Hier, Ouest France a annoncé que ses rédactions n'allaient plus utiliser les sondages pour couvrir l'élection présidentielle.

Hier Ouest France a annoncé ne plus commenter tous les sondages
Hier Ouest France a annoncé ne plus commenter tous les sondages © Getty / Alain LE BOT

En 2016, lors de la précédente campagne, un autre grand quotidien avait secoué le cocotier médiatique en prenant la même décision, le « Parisien-Aujourd’hui en France ». Argument de Stéphane Albouy, directeur de la rédaction de l’époque (je l’avais interviewé) : 

Nous sommes en train de perdre la tête en commentant H24 les chiffres d’une course de petits chevaux entre candidats. Nous en oublions dans quelle réalité vivent ceux qui vont voter. Revenons à notre métier, renvoyons nos journalistes sur le terrain.

François-Xavier Lefranc, rédacteur en chef d’ « Ouest-France » ne dit pas autre chose : 

« L’obsession sondagière empêche les uns et les autres d’écouter la diversité du pays. (…) Ce n’est pas la consultation de « panels représentatifs » qui redonnera de la vigueur à la démocratie, c’est l’écoute et la consultation de chacune et chacun ». 

Il n’est pas meilleure profession de foi dans le journalisme que ces mots-là

Que fait « Le Monde » en envoyant 100 journalistes et 100 photographes récolter des mots et des images dans toute la France, si ce n’est la démonstration éclatante de cette conviction-là ? 

100 reportages, c’est aussi une démonstration de force. Tant de médias ne peuvent pas se le permettre. Derrière la noblesse du reportage - que nul ne conteste - il y a une réalité économique. Les sondages ça se paie et ça coûte cher mais infiniment moins que des équipes sur le terrain.

Et quelles équipes ?  « Le Monde », 500 journalistes, la force de frappe est incomparable. « Ouest-France », 736 journalistes, 2 500 correspondants, 49 éditions. « Le Parisien-Aujourd’hui », environ 450 journalistes dont 160 en locales dans toute l’île de France, en 2016. 
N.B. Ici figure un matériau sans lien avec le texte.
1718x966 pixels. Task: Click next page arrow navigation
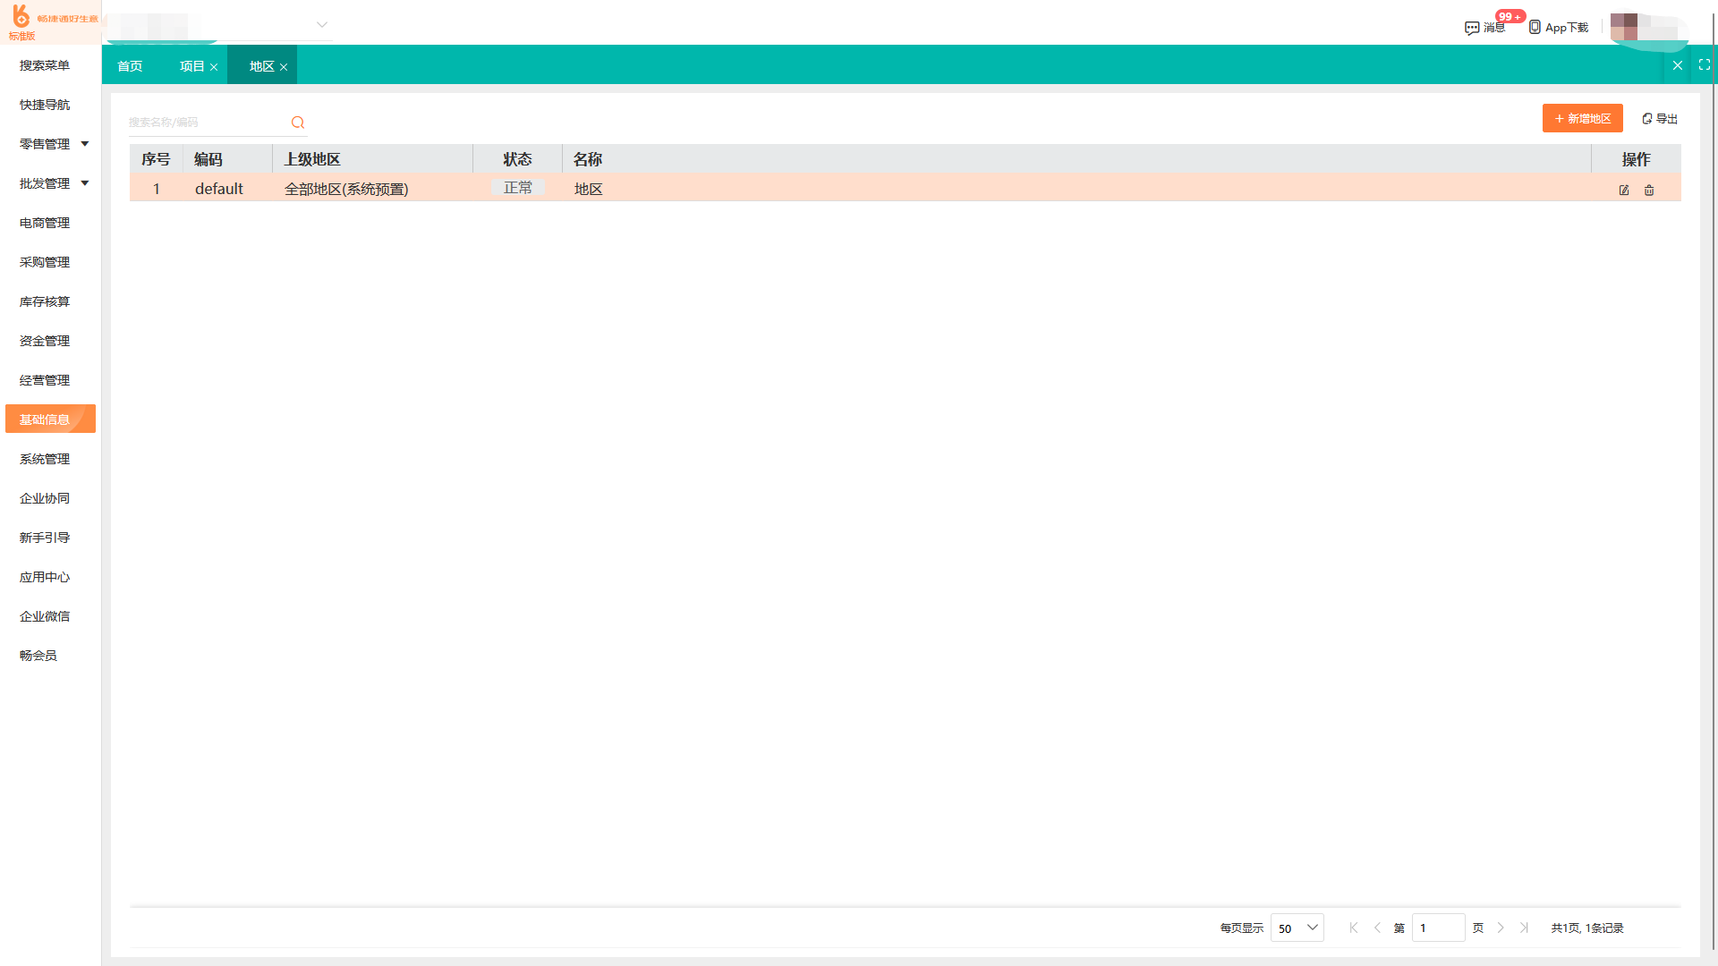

Miser sur le reportage ne relève pas seulement d’une décision éditoriale, mais également de choix économiques. D’ailleurs, je constate que « Le Parisien », qui a changé de direction, et aussi quelque peu réduit la voilure, est revenu aux sondages…  

Un dernier mot, un regret

J’ai grande estime pour la modération et le professionnalisme d’« Ouest-France ». L’édito de François-Xavier Lefranc est impeccable. Toutefois, en annonçant sur Twitter qu'il renonce aux sondages, celui-ci affirme que son journal ne « participera pas à la grande manip ». Dommage. En ces temps de complotisme ravageur, il est des mots que le directeur d’une grande rédaction doit retenir. La surenchère de sondages témoigne d’une dérive médiatique préjudiciable à la démocratie, pas d’une manipulation à grande échelle.